CrowdStrike data scientists are members of a team of cybersecurity researchers that recently released EMBER2024, an update to EMBER, the popular open source malware benchmark dataset originally released in 2018. 

The EMBER2024 dataset includes metadata, labels, and calculated features for over 3.2 million files from six different file formats. It provides data scientists conducting cybersecurity research with an extensive, modern dataset to support the training and evaluation of machine learning models for malware detection, including a collection of advanced malware that has demonstrated its ability to evade antivirus products. 

An academic paper, EMBER2024: A Benchmark Dataset for Holistic Evaluation of Malware Classifiers, details this new dataset and was presented at the SIGKDD Conference on Knowledge Discovery and Data Mining (KDD-2025) in Toronto in August 2025. The paper also includes 14 benchmark models trained on different subsets of the data and varying classification tasks. 

There are many barriers to releasing public datasets in the cybersecurity field, including preserving customer privacy and hiding defender capabilities from attackers. Because of this, CrowdStrike researchers were excited for the opportunity to help update this very popular dataset. In this post, researchers can learn more about what this dataset provides and the new research enabled by it.

Original EMBER Dataset (2018): An Influential Resource for Malware Classification

The original EMBER dataset was a labeled benchmark dataset for training machine learning models to statically detect malicious Windows portable executable (PE) files. Released in 2018, it was accompanied by an academic paper co-authored by a CrowdStrike data scientist who is part of the EMBER2024 team. The paper was subsequently updated the following year.

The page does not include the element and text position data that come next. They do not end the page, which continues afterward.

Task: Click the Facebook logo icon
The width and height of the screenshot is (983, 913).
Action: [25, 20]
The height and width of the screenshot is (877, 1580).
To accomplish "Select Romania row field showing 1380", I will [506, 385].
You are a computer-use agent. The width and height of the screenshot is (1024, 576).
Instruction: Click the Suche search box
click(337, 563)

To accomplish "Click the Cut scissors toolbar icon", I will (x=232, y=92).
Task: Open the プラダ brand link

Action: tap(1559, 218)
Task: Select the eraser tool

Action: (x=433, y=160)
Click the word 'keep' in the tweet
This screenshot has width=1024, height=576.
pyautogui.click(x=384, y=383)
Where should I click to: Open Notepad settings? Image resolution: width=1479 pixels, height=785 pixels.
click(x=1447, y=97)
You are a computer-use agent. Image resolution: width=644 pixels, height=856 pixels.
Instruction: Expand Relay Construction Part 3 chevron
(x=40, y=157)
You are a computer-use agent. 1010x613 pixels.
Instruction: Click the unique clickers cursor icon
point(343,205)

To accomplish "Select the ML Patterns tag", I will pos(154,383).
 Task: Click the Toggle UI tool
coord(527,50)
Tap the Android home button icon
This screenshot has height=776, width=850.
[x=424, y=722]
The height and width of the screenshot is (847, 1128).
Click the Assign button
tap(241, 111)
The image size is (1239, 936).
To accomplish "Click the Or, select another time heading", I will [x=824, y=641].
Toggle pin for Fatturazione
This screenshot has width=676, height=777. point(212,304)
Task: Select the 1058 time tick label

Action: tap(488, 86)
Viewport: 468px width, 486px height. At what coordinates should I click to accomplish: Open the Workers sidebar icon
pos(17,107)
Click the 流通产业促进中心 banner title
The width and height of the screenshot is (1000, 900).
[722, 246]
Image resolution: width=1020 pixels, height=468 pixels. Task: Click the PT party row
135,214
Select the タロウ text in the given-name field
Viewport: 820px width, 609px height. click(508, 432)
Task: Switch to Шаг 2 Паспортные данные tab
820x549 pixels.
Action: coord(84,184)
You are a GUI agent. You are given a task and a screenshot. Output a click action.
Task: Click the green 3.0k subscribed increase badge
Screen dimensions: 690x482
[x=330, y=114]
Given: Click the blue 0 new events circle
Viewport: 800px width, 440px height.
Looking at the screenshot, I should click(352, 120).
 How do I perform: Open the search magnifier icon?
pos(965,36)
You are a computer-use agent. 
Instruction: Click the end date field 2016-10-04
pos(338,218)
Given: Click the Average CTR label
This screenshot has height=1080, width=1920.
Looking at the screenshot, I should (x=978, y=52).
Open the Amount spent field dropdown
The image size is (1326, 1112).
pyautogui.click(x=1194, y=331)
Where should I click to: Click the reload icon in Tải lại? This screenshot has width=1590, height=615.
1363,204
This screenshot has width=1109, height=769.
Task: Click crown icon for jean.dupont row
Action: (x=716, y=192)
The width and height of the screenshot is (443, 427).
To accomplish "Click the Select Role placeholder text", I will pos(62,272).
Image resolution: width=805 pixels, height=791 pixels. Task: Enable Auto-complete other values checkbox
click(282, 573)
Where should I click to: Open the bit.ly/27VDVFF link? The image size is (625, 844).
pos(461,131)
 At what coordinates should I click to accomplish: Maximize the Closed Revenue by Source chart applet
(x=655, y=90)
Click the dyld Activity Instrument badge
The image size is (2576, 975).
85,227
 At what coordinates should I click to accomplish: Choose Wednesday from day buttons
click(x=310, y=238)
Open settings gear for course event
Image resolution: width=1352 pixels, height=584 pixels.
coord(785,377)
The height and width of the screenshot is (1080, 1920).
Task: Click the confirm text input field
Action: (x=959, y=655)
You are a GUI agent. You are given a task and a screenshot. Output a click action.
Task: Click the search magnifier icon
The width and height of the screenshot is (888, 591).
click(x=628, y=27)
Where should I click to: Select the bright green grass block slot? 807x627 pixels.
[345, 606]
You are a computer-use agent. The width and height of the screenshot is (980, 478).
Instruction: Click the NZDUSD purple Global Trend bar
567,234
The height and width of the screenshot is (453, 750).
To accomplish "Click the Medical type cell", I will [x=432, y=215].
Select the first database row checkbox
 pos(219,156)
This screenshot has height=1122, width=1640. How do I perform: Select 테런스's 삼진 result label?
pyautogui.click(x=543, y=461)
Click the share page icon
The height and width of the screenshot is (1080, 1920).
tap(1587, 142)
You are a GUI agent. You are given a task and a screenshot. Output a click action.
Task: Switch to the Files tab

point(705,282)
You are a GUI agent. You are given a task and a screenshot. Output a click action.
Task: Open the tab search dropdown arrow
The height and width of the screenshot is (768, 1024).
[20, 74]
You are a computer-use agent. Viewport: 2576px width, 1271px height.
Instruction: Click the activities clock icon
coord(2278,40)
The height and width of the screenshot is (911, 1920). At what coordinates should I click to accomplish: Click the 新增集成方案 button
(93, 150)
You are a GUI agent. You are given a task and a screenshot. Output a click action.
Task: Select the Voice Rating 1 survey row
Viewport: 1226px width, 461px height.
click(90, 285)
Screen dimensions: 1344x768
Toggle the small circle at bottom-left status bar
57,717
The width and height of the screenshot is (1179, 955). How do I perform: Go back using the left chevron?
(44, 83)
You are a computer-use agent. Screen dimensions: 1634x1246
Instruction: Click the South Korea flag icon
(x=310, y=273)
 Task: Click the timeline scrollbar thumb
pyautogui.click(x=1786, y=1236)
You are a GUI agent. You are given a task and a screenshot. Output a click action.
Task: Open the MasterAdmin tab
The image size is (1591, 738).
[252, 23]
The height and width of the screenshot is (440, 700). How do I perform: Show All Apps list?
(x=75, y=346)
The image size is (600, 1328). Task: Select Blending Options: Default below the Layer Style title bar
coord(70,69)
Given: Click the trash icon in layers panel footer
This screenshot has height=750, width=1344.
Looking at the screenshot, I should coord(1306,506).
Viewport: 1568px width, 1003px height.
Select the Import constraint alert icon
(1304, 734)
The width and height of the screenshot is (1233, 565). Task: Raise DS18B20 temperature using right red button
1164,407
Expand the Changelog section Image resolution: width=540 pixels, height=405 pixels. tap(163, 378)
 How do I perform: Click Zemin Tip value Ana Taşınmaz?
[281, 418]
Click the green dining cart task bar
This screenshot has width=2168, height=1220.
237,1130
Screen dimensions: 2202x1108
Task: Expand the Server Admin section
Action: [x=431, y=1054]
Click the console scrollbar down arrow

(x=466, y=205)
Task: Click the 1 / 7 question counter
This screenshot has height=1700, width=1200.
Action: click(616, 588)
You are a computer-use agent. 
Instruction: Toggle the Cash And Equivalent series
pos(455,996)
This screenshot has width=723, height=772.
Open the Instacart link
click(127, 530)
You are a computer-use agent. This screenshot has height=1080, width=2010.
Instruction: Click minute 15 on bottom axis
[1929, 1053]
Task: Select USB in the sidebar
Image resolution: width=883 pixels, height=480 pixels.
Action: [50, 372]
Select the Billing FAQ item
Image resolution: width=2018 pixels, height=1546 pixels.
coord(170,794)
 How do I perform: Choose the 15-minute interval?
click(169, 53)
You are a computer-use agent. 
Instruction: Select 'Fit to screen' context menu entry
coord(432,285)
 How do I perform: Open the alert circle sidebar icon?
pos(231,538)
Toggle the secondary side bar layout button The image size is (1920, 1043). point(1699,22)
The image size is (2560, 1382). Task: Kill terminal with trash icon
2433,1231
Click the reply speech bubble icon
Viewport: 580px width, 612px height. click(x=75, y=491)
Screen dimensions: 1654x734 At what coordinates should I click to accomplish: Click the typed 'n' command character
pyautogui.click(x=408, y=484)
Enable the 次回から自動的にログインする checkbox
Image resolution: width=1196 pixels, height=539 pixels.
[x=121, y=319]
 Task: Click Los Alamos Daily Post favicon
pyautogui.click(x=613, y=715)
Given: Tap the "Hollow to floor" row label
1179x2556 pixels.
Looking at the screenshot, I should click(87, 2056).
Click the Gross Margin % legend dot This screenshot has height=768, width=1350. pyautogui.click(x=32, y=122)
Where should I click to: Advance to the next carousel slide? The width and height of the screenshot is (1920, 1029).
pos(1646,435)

The goal of EMBER was to invigorate research in the field of malware classification, just as other benchmark datasets had done for image classification. It has helped to significantly advance malware detection in cybersecurity products, including the CrowdStrike Falcon® Platform. As of this writing, the paper has been cited in academic research over 700 times since its original publication in 2018, reflecting just how influential EMBER has been in the field of ML training for cybersecurity. Researchers have used EMBER to measure how quickly malware classifiers degrade over time, explore adversarial machine learning attacks and defenses, and as a basis for educational projects. Last year, CrowdStrike researchers augmented the data with tags and leaf similarity information to create EMBERSim, an effort to make building Binary Code Similarity techniques using benign data easier.

EMBER2024 builds on the innovative and influential original, delivering a leap forward in capability.

EMBER2024: Updated to Help Train the Next Generation of Cybersecurity ML Researchers

WIth an ongoing industry shift to ML-based malware detection, the importance of innovative tools like EMBER has only increased.

A team of researchers from multiple organizations — including a member of the CrowdStrike Data Science team who co-created the original EMBER dataset — recently undertook the project of updating and improving EMBER. They had ambitious plans to expand and extend the original dataset in many different ways, ending up with in excess of 3.2 million files from six file formats. Figure 1 shows how many of each file type are included in EMBER2024. The dataset features seven different types of labels and tags that support training classifiers on seven common tasks, including malicious/benign detection, malware family classification, and malware behavior identification. Source code is included that will allow researchers to replicate the feature calculation, model training, and file collection techniques used to construct the dataset. A supplemental release also includes the raw bytes and disassembly for 16.3 million functions from malicious files identified and compiled by the FLARE team’s capa tool.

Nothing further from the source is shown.